Last weekend, I was at Manifold Press’s “Queer Company” meeting in Oxford, a gathering of (mainly) UK based writers and readers. For my sins, the lovely Elin Gregory and Sandra Lindsey pulled me into doing a panel about, essentially, world-building.
We focused it around “sense of place”. How does an author create the look, sound, taste and feel of the place in which their MC is playing out his or her story, make it authentic and pull the reader in so they almost feel they’re there too? How do we make the reader *believe* in the world created, rather than merely suspend their disbelief? By following the advice of the great Tolkien in On Fairy-Stories, of course, where he says that in order for the narrative to work, the reader must believe that what they read is true within the ‘secondary reality of the fictional world’. Create an internally consistent fictional world and belief is possible.
Both Sandra and Elin write historical fiction, so I left it to them to talk about how to create a believable, realistic historical (and contemporary) setting. My only contribution to that is, of course, The Gilded Scarab, my steampunk romance set in an alternate version of London powered by phlogiston and luminiferous aether. But even there, I worked hard to get a sense of the real London’s time and place: the buildings and streets are London’s buildings and streets (see Rafe Lancaster’s Londinium here), real people such as gunsmith Athol Purdey make brief appearances, even the racehorses mentioned actually ran at racecourses in 1900.
My main focus was on worlds a writer creates themselves. I love writing science fiction. Love it. oh! The freedom! The worlds, the culture and society, the government, the geography and the weather are all entirely up to me. I can make this shit up. And equally liberating: I can twist the details to suit the story. I’ve used this example before, but really how delightful is it that I can write nonsense like this in my background notes:
On the ground, a Shield warrior has his or her Shield suit: close-fitting, black, heat reflecting material threaded through with wiring (masking circuitry) powered by a flat battery pack across the shoulders and upper back. It produces a form of interferomatic dispersion that modulates to scatter radar and infra red/ultra violet sensors – a layer of energy distortion creating a refractive, reflective shield (in a play on the Regiment’s name).
It sounds scientific enough, doesn’t it? Sci-fi-ish. It has a basis in fact. In my research for Shield, I came across something called ‘interferometry’ (the technique of combining and superimposing electromagnetic waves to study displacements, refractive index changes and surface irregularities). Total lightbulb moment. Obviously I’d have to twist it and warp it, but as a scientific basis for a protective suit, it passed my sniff test. All right, I have a dreadful sense of smell and a real scientist would die laughing if they read that paragraph, but a little bit of me is with Sir Arthur Conan Doyle here: “It has always seemed to me that so long as you produce your dramatic effect, accuracy of detail matters little. I have never striven for it and I have made some bad mistakes in consequence. What matter if I hold my readers?”

### [DIRECTIVE]
Answer these questions from the world-building post:
1. In which city was the "Queer Company" meeting held?
2. What powers the alternate version of London in The Gilded Scarab?
3. What technique did the author come across during research for Shield?

### [EXTRACTED RECORDS]
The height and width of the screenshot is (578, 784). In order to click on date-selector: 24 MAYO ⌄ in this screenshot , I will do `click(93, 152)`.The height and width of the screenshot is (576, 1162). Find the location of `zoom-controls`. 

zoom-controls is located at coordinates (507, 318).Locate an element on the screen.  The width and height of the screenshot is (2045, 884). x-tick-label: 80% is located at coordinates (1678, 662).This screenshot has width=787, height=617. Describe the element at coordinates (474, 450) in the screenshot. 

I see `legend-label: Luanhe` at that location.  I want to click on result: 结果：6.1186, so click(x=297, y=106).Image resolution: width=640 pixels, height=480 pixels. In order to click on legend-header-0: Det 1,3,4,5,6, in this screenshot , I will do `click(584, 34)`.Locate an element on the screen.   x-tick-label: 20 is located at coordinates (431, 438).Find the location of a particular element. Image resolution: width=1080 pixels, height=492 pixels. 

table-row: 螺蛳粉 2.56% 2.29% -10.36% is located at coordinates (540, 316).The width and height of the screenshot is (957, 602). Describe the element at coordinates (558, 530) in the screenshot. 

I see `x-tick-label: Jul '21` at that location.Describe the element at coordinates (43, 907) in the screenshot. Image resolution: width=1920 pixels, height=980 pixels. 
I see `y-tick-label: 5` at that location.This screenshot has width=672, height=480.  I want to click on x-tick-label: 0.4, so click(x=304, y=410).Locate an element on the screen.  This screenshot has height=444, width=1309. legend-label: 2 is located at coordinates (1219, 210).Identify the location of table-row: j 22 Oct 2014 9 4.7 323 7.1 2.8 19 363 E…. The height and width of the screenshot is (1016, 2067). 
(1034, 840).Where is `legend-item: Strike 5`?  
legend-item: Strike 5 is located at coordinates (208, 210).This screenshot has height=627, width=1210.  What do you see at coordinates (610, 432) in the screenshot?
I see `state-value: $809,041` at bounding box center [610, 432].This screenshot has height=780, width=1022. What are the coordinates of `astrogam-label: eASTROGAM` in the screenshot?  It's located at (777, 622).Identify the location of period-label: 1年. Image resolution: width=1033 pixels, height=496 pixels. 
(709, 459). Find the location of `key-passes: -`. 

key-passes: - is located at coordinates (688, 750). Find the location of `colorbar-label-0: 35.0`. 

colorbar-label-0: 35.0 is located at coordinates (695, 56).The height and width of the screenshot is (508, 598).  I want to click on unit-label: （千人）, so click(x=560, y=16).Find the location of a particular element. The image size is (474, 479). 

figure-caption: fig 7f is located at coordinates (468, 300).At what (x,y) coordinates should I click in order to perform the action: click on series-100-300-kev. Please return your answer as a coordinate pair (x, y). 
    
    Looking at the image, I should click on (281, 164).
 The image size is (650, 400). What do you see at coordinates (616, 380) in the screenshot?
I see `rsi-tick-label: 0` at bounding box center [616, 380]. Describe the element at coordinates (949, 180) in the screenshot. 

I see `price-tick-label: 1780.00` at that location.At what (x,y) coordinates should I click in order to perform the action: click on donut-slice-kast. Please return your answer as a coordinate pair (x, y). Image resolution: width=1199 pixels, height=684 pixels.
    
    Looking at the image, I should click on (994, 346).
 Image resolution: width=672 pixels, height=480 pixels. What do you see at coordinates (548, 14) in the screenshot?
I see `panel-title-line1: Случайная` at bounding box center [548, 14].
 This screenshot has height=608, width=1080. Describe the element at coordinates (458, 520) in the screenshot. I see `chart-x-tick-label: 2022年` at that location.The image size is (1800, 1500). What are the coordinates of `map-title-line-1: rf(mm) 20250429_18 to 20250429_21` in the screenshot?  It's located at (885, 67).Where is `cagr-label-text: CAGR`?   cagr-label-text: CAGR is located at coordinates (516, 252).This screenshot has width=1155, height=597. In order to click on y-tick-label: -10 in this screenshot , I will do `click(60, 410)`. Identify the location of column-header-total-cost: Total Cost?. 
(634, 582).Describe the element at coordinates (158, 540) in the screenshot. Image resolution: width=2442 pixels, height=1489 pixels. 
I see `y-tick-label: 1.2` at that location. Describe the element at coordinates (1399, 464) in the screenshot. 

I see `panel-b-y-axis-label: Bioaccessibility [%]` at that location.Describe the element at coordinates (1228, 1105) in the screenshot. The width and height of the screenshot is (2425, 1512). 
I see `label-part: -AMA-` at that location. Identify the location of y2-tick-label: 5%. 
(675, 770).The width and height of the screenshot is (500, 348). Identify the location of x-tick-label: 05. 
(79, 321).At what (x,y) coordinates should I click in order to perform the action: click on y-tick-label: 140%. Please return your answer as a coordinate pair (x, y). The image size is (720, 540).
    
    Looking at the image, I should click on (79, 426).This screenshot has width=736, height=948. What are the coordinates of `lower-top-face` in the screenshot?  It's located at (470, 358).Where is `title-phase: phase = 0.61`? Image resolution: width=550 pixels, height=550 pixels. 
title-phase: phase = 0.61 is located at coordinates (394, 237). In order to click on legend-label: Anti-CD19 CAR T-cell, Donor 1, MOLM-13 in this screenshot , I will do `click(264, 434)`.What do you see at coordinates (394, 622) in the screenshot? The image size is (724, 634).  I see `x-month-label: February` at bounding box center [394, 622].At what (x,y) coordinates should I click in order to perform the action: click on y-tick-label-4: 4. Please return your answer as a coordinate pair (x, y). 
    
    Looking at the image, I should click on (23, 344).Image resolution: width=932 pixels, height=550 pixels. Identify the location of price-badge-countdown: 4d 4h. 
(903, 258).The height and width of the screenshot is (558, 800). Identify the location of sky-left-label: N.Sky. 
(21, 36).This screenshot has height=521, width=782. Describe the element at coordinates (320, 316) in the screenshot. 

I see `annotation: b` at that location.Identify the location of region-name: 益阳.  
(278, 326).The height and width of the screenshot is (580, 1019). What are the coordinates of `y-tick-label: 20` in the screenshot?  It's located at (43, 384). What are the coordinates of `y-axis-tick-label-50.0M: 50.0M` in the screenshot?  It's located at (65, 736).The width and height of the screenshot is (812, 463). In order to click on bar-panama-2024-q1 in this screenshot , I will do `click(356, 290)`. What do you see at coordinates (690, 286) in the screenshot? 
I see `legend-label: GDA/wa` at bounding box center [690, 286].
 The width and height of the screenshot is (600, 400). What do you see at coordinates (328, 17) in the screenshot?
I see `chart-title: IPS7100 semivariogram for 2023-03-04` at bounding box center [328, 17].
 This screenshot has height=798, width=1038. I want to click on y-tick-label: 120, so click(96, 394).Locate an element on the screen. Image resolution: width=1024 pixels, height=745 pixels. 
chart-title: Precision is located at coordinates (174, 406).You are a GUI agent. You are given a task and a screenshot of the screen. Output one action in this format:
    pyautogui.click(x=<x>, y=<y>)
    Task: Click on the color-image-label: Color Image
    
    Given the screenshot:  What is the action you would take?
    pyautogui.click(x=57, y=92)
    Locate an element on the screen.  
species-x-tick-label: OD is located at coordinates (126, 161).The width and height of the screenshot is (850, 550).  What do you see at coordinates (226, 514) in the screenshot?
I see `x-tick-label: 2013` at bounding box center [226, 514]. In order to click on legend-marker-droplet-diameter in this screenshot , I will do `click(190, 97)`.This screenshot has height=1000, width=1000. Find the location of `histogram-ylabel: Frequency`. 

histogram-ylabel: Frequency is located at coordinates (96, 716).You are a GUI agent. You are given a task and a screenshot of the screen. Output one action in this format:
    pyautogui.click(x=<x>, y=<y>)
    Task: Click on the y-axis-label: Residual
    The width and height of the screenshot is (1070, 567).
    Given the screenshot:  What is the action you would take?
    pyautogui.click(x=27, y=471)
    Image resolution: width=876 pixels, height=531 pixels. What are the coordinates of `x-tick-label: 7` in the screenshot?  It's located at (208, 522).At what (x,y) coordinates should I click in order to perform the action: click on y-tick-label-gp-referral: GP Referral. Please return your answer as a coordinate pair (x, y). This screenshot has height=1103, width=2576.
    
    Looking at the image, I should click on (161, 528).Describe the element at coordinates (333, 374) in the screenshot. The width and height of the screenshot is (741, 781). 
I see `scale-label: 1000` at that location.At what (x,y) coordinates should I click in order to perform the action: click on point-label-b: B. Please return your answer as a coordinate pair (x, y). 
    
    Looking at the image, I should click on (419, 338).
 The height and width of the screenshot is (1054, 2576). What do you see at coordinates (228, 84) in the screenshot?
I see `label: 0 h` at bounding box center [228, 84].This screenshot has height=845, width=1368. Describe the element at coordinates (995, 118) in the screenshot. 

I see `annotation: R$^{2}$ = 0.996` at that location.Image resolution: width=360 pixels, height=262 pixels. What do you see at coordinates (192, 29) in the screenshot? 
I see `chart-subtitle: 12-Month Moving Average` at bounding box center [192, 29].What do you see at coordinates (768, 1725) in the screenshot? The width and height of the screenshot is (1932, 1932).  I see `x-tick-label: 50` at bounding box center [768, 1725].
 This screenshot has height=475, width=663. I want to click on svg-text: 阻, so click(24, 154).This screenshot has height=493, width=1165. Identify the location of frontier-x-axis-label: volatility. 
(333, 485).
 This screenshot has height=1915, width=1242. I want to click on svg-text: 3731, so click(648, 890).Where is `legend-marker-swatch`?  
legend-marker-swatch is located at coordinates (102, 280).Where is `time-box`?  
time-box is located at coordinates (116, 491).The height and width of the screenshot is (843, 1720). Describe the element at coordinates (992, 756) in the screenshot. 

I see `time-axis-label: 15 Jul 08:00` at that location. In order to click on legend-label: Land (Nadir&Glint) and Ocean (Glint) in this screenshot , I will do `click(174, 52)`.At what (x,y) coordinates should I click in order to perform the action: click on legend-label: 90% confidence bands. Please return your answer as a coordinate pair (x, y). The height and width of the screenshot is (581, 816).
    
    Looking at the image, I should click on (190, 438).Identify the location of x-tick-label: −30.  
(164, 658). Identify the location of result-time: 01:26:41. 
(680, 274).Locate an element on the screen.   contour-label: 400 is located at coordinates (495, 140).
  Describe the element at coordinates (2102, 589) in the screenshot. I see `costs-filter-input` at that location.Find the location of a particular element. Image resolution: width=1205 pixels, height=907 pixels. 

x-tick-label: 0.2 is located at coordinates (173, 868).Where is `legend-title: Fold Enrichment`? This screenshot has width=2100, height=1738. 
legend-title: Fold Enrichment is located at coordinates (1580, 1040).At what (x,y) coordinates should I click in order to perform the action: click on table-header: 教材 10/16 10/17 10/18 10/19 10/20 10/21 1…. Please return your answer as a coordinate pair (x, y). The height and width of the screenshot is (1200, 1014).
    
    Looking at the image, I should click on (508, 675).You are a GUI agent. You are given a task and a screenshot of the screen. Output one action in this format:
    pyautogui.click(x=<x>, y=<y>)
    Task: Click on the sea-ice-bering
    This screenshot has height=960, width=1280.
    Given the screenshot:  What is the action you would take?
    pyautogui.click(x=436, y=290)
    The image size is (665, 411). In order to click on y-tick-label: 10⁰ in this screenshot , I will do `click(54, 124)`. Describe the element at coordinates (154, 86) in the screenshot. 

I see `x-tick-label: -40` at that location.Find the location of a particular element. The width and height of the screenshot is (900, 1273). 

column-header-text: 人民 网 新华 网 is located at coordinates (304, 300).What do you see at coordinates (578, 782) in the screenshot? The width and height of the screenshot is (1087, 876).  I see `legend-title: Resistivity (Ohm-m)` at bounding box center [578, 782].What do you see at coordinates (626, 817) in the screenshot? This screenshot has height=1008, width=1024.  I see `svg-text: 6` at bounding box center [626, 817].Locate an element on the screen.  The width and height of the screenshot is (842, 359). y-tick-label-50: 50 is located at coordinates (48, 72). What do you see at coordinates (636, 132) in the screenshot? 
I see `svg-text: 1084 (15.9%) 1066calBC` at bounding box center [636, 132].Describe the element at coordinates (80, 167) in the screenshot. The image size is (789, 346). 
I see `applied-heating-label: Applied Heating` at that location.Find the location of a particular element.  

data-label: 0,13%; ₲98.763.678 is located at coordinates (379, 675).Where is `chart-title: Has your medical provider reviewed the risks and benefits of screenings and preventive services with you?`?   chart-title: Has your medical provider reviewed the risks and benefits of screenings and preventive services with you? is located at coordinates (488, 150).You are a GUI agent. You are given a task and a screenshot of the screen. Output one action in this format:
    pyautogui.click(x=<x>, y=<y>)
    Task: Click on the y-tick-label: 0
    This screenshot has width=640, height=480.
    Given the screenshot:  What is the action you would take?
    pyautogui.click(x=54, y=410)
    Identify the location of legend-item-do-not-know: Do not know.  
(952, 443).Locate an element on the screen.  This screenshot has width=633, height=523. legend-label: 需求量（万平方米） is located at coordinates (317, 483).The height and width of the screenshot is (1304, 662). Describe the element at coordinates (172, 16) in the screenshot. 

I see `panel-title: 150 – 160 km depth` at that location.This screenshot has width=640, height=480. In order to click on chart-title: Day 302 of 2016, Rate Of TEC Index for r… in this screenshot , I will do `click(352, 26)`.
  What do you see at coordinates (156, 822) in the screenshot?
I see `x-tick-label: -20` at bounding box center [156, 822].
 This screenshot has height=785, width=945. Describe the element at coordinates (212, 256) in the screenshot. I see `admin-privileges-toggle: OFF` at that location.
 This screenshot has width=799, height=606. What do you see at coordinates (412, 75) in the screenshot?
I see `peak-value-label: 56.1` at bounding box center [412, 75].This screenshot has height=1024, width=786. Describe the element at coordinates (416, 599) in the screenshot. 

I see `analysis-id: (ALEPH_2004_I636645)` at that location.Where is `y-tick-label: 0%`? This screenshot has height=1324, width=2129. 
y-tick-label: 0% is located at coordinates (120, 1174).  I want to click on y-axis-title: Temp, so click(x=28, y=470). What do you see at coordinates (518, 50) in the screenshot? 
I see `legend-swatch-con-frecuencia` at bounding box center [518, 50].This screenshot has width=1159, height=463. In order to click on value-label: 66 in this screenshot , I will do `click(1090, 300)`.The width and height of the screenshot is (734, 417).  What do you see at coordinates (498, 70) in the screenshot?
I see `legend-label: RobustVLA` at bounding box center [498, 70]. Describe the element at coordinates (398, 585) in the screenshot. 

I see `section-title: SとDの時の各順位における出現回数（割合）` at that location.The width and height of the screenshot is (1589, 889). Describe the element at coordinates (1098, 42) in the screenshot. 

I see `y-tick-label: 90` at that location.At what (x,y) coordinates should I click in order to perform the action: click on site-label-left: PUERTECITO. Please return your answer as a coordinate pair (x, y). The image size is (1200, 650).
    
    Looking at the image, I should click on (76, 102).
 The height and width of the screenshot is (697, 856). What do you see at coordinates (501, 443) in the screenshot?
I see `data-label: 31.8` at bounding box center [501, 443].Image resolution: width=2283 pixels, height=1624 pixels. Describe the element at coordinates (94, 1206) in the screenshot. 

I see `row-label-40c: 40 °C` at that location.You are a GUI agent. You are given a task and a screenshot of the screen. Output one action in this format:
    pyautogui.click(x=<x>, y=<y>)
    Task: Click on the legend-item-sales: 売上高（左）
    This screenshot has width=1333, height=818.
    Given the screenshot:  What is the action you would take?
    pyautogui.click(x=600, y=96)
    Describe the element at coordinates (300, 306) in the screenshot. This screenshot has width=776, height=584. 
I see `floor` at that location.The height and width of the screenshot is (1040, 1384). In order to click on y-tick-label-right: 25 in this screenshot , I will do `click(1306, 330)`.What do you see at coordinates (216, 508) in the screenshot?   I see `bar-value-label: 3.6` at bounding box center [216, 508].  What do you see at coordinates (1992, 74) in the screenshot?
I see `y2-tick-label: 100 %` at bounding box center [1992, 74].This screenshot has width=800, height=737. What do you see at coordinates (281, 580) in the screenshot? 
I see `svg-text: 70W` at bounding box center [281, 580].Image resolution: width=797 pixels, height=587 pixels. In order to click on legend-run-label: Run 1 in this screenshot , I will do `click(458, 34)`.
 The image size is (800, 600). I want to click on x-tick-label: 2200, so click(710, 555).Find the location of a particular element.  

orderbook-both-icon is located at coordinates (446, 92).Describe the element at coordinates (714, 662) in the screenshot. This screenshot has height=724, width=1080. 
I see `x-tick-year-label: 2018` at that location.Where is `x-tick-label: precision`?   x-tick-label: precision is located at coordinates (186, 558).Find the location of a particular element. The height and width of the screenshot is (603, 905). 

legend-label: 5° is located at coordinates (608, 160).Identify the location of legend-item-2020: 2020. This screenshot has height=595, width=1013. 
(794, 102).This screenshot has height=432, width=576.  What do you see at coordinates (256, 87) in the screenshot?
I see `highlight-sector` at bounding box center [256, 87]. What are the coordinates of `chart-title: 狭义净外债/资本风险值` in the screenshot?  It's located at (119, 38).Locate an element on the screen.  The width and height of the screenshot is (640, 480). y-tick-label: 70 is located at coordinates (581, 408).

### [RESPONSE TO THIS EXERCISE]
1. Oxford
2. Phlogiston and luminiferous aether
3. Interferometry